Approaches to Peace After 1918: Historians Discuss Roots of Contemporary Conflicts at the GHI Washington

One hundred years after the end of World War I, 40 historians from 10 countries are meeting to discuss its long-term consequences at the German Historical Institute Washington. The conference "Settlement and Unsettlement: The Ends of World War I and Their Legacies" addresses an acutely relevant question: How could it be that the long effort to negotiate a lasting peace in Europe and around the world resulted in conflicts that in many cases—such as the Middle East—have yet to be resolved? "Settlement and Unsettlement," the fourth in a series of major international conferences sponsored by the Max Weber Foundation, has been organized by the GHI Washington in collaboration with the leading German and American historians' organizations and the National History Center.
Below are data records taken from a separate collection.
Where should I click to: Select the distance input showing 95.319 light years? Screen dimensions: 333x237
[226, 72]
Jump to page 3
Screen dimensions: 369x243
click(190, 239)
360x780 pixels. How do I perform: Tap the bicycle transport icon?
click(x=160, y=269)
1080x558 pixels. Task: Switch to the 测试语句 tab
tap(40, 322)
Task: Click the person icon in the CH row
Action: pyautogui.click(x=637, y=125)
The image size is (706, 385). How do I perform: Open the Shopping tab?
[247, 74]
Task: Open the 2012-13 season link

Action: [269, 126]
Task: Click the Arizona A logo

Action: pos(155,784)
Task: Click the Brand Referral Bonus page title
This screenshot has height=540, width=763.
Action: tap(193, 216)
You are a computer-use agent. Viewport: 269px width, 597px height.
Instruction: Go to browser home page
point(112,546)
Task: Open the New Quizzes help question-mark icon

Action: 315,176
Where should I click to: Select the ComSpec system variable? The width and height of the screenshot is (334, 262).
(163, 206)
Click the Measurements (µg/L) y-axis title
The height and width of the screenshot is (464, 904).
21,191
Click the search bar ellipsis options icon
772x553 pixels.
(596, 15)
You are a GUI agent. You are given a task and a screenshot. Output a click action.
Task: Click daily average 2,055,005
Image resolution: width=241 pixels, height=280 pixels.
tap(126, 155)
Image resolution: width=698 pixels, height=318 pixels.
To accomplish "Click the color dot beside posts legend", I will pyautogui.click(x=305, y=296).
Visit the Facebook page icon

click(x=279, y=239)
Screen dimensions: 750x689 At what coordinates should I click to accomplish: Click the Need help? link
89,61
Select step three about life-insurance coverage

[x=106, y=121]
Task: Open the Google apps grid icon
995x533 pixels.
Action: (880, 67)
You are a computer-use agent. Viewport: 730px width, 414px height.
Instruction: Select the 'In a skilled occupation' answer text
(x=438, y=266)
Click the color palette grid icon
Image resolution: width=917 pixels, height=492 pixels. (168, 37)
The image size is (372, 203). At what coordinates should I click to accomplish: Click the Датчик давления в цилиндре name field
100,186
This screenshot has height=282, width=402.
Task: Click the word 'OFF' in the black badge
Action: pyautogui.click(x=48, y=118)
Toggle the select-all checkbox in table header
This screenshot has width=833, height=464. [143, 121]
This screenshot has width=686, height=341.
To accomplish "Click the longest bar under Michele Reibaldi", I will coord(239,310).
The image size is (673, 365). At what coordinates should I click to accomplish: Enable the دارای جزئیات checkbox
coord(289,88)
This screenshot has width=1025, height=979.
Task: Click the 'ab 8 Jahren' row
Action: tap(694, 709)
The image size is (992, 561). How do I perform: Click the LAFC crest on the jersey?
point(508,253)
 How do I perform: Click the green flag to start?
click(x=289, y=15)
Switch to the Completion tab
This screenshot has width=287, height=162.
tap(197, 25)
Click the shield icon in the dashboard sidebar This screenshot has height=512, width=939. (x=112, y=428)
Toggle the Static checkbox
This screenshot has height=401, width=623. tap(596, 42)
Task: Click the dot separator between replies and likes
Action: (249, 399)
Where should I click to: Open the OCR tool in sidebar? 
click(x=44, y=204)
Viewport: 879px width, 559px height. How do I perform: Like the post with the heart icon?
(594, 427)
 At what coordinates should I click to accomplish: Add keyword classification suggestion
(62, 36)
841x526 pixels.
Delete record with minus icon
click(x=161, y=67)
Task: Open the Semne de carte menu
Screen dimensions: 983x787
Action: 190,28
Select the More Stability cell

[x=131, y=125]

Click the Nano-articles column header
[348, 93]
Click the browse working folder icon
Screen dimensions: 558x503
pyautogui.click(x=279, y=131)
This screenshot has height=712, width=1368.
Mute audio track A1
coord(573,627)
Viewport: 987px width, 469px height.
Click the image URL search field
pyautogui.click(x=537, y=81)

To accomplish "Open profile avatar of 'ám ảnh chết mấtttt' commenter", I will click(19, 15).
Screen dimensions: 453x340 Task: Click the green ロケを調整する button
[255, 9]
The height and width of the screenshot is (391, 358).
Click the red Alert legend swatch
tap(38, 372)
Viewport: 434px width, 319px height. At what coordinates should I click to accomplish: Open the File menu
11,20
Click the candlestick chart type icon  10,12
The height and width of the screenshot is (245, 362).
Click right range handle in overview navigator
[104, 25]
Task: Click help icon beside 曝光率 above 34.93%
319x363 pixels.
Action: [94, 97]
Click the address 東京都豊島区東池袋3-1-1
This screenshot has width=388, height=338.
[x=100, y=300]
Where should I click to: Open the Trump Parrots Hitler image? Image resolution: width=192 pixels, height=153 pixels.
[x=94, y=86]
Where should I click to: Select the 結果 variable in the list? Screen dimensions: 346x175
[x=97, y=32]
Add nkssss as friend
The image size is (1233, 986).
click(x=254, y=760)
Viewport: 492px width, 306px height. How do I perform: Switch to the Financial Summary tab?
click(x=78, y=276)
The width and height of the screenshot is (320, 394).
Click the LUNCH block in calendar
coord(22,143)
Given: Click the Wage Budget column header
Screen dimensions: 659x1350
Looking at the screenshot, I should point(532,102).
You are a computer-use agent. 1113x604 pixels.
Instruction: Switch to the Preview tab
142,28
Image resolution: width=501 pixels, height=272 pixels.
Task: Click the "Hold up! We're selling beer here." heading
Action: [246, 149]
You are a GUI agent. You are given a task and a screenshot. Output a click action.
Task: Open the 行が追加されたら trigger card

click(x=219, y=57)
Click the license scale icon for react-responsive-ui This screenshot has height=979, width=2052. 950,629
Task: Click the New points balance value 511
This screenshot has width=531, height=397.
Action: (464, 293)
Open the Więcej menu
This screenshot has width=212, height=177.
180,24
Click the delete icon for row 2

The armistice of November 11, 1918, is generally taken as the end of World War I. That event was, however, merely signaled the start of a protracted process to create a new international order and to secure a lasting peace. One of the principles guiding the would-be architects of the new order was the revolutionary concept of national self-determination. Pursuing the vision of ethnically homogenous nation states inspired by the principle of national self-determination, the diplomats and political leaders who negotiated the post-1918 peace agreements redrew borders, created new states, and gave sanction to large-scale transfers of population. They thereby also unintentionally opened the way for territorial disputes, revanchist agitation, forced mass migration of "national minorities," and genocide. "Settlement and Unsettlement" will reexamine the post-1918 peace-making process and reassess its successes and failures. The conference will give particular attention to the issues and conflicts arising from the World War I settlements that continue to resonate a century later.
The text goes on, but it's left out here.